Indonesian police will sue a news magazine over a story on corruption because the cover depicted an officer with piggy banks, and pigs are considered dirty in Islam. The threat of legal action against the publishers of Tempo magazine, a respected Indonesian and English-language weekly, came days after it ran an in-depth feature on alleged police graft and embezzlement.
National police chief Bambang Hendarso Danuri did not respond to the corruption allegations but said officers had been "hurt" and angered by the report, particularly the piggy banks on the cover. He claimed that the magazine had depicted police as pigs, when in fact the cover shows a graphic of a uniformed officer with three piggy banks on leashes made of yellow crime-scene tape.
"The fact that we are illustrated as pigs hurts us a lot," the chief said after attending a service to mark the 64th anniversary of the establishment of the mainly Muslim country's police force. Don't illustrate us like that. We'll try to prevent our personnel from being angry because they were illustrated as pigs, which is haram (forbidden). This will definitely provoke our personnel."

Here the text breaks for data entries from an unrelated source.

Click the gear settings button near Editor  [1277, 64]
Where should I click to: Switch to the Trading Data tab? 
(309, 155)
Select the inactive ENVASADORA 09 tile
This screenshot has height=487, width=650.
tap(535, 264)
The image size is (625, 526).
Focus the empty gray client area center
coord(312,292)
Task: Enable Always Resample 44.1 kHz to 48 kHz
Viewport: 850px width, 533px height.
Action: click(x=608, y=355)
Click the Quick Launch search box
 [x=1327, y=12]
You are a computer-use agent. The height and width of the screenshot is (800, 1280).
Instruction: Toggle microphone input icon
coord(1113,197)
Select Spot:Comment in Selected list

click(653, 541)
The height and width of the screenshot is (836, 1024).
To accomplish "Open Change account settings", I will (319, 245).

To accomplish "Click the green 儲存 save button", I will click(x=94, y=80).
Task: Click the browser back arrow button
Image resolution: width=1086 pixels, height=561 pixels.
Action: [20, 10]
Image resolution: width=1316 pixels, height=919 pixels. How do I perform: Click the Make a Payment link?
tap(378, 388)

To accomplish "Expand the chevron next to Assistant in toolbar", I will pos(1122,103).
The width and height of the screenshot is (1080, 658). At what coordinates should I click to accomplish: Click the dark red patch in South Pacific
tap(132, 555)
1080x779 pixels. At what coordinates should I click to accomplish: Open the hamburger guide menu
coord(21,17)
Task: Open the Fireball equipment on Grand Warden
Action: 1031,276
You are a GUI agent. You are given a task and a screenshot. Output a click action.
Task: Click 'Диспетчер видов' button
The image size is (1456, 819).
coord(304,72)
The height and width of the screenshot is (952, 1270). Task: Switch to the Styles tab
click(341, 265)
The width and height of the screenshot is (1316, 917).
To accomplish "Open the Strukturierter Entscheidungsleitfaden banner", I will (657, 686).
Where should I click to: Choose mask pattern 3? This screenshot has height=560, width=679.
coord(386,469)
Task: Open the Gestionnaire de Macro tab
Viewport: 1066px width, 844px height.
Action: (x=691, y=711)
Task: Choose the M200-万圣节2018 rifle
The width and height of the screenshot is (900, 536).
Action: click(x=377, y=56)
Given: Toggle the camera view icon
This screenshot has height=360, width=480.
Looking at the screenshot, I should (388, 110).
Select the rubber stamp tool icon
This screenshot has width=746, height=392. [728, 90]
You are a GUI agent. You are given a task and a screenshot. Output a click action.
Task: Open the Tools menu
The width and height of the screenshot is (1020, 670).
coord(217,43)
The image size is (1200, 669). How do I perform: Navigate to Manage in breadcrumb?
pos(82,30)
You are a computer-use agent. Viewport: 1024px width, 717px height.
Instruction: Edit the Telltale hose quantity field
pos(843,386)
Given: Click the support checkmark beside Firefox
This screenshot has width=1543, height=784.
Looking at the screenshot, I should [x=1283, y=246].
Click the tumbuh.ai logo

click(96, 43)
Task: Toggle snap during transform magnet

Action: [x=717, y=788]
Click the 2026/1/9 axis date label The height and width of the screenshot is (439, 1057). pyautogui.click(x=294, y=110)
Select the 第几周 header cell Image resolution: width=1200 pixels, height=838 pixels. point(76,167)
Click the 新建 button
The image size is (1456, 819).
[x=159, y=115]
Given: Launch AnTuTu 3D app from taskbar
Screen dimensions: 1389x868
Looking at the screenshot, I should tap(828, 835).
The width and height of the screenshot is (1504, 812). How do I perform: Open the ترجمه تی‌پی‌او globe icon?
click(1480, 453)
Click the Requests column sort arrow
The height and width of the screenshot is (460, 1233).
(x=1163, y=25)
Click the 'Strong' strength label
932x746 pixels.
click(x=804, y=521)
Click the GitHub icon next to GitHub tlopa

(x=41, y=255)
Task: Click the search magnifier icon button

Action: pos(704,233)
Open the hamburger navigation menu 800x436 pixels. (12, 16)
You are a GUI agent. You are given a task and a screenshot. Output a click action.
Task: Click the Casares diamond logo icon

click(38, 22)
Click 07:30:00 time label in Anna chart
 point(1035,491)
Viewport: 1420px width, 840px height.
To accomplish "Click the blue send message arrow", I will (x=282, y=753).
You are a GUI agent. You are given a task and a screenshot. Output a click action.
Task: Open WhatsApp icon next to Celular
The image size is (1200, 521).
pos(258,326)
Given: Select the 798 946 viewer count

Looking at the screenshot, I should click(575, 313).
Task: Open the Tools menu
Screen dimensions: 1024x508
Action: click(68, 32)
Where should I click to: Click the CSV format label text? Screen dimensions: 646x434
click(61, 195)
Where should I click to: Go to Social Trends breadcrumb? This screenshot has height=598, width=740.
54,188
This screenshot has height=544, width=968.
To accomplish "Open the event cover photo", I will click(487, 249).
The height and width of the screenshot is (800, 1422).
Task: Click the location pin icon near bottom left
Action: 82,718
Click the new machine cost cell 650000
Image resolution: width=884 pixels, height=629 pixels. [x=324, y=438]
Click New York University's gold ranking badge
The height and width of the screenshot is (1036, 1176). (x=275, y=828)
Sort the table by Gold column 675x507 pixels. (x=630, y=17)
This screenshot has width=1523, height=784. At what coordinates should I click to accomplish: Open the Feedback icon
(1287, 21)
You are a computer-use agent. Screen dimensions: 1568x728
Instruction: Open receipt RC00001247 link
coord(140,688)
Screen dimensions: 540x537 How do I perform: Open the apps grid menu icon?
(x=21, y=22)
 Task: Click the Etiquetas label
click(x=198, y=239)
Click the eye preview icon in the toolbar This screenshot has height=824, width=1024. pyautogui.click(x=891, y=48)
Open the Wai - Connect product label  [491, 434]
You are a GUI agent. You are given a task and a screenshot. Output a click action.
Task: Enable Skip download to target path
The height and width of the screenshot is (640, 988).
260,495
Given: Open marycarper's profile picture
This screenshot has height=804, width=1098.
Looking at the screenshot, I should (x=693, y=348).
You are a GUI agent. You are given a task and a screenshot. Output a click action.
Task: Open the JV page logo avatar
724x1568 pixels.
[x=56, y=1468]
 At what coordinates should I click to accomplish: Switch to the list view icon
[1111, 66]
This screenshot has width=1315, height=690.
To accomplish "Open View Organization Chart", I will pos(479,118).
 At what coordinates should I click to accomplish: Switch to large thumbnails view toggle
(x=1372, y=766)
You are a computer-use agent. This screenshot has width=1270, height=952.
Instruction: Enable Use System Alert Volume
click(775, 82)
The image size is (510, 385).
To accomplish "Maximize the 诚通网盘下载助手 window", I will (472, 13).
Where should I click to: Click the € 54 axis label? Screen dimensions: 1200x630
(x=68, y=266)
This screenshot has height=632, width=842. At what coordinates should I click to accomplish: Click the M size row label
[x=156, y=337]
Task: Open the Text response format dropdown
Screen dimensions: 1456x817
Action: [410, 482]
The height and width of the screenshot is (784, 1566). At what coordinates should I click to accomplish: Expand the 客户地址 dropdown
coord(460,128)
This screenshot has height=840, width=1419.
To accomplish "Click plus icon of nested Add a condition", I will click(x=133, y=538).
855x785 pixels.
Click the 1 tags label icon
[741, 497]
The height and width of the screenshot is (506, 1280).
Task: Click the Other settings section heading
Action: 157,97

Tempo earlier revealed that mysterious buyers who looked like undercover police officers had bought hundreds of thousands of copies of this week's edition directly from distributors before dawn on Monday. "Copies for retail sales have vanished and many major distributors have complained," it said on its website. Police angrily denied suggestions they had bought the copies in a bid to prevent the corruption story - the latest in a seemingly endless line of allegations against the force - from reaching the public.